To-do item:
Gather every line in the material below that contains the string "want", and copy each one.

[Saved entries]
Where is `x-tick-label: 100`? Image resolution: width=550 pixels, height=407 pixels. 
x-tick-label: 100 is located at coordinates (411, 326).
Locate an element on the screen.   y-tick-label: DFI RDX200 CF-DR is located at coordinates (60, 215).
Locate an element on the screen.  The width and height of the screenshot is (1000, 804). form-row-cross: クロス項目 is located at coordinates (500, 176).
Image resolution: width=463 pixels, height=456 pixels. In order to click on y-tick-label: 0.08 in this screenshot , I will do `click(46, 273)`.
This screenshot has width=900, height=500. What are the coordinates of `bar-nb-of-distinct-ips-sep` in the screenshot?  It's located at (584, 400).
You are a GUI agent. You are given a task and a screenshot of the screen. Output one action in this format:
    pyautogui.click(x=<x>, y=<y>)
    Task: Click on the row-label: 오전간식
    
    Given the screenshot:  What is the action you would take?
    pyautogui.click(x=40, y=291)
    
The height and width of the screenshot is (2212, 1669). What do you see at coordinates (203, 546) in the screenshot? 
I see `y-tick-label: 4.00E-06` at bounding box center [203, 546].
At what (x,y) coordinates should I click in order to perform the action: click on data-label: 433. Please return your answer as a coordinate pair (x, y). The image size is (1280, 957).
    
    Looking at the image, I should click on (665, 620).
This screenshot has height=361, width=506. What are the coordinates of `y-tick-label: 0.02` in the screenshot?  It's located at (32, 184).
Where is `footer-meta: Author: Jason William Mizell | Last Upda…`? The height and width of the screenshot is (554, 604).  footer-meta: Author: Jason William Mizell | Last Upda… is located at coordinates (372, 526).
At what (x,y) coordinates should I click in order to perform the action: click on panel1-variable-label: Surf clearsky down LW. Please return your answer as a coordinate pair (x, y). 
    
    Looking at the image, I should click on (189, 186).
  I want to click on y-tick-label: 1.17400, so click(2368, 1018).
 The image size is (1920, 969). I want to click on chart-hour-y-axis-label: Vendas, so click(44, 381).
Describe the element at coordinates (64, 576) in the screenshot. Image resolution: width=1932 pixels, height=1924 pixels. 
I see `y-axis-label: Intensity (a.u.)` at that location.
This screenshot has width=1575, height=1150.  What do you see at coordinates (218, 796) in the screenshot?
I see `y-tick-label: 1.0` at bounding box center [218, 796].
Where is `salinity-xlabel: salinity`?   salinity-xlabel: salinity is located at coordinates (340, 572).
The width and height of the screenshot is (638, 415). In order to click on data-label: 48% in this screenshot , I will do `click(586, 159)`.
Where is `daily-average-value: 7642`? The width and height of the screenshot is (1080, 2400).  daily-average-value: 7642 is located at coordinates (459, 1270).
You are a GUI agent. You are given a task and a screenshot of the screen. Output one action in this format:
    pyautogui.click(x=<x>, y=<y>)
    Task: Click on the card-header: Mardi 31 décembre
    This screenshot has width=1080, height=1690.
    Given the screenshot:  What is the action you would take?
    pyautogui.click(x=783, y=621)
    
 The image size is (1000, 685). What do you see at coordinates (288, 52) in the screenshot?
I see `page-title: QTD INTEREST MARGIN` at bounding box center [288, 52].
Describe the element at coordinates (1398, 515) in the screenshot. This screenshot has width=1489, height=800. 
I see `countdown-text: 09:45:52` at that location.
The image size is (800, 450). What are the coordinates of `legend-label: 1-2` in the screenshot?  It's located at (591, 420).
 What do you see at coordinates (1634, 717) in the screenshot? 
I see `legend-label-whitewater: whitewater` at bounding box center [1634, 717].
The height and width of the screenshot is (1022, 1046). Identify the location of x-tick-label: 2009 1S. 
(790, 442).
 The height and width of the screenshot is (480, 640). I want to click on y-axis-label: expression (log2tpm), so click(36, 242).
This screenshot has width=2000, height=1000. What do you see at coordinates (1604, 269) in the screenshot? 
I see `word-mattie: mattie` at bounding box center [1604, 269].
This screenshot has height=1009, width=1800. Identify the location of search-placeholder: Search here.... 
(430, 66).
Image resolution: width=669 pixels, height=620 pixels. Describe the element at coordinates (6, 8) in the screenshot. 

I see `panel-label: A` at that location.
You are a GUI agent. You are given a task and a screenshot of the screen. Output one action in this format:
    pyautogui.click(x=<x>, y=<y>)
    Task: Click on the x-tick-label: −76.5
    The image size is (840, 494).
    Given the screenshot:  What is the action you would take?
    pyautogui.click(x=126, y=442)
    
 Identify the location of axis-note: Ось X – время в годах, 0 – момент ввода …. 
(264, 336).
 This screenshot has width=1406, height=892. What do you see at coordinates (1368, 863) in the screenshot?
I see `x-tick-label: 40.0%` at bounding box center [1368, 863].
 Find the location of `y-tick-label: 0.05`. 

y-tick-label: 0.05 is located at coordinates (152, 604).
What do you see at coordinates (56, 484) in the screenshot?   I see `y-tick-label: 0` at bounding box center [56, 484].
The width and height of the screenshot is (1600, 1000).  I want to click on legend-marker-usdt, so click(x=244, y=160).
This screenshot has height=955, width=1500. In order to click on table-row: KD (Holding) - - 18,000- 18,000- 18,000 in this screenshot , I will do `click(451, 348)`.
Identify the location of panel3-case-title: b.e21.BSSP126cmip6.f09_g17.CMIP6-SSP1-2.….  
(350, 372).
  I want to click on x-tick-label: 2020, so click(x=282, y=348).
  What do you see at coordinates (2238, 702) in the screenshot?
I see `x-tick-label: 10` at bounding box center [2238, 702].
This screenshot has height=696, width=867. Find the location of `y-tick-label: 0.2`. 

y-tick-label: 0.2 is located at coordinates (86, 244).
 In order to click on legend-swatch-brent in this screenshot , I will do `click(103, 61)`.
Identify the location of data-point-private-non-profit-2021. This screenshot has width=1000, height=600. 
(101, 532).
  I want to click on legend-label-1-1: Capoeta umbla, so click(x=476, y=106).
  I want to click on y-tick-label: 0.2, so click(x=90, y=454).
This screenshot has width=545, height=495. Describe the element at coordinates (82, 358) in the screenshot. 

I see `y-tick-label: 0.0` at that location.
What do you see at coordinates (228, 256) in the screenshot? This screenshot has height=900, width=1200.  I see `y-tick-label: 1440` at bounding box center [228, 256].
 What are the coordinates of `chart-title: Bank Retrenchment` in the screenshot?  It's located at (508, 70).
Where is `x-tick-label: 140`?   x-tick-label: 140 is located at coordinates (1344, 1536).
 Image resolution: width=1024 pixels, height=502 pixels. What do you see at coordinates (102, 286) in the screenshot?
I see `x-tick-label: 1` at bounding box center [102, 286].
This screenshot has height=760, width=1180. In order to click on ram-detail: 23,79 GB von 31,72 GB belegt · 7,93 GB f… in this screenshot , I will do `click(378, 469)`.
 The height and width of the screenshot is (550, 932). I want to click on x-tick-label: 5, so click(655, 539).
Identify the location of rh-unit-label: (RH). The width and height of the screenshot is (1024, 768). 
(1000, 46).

Answer space:
  I want to click on y-tick-label: 1.17400, so click(2368, 1018).
 The image size is (1920, 969). I want to click on chart-hour-y-axis-label: Vendas, so click(44, 381).
 The height and width of the screenshot is (480, 640). I want to click on y-axis-label: expression (log2tpm), so click(36, 242).
The width and height of the screenshot is (1600, 1000).  I want to click on legend-marker-usdt, so click(x=244, y=160).
  I want to click on x-tick-label: 2020, so click(x=282, y=348).
  I want to click on legend-label-1-1: Capoeta umbla, so click(x=476, y=106).
  I want to click on y-tick-label: 0.2, so click(x=90, y=454).
 The height and width of the screenshot is (550, 932). I want to click on x-tick-label: 5, so click(655, 539).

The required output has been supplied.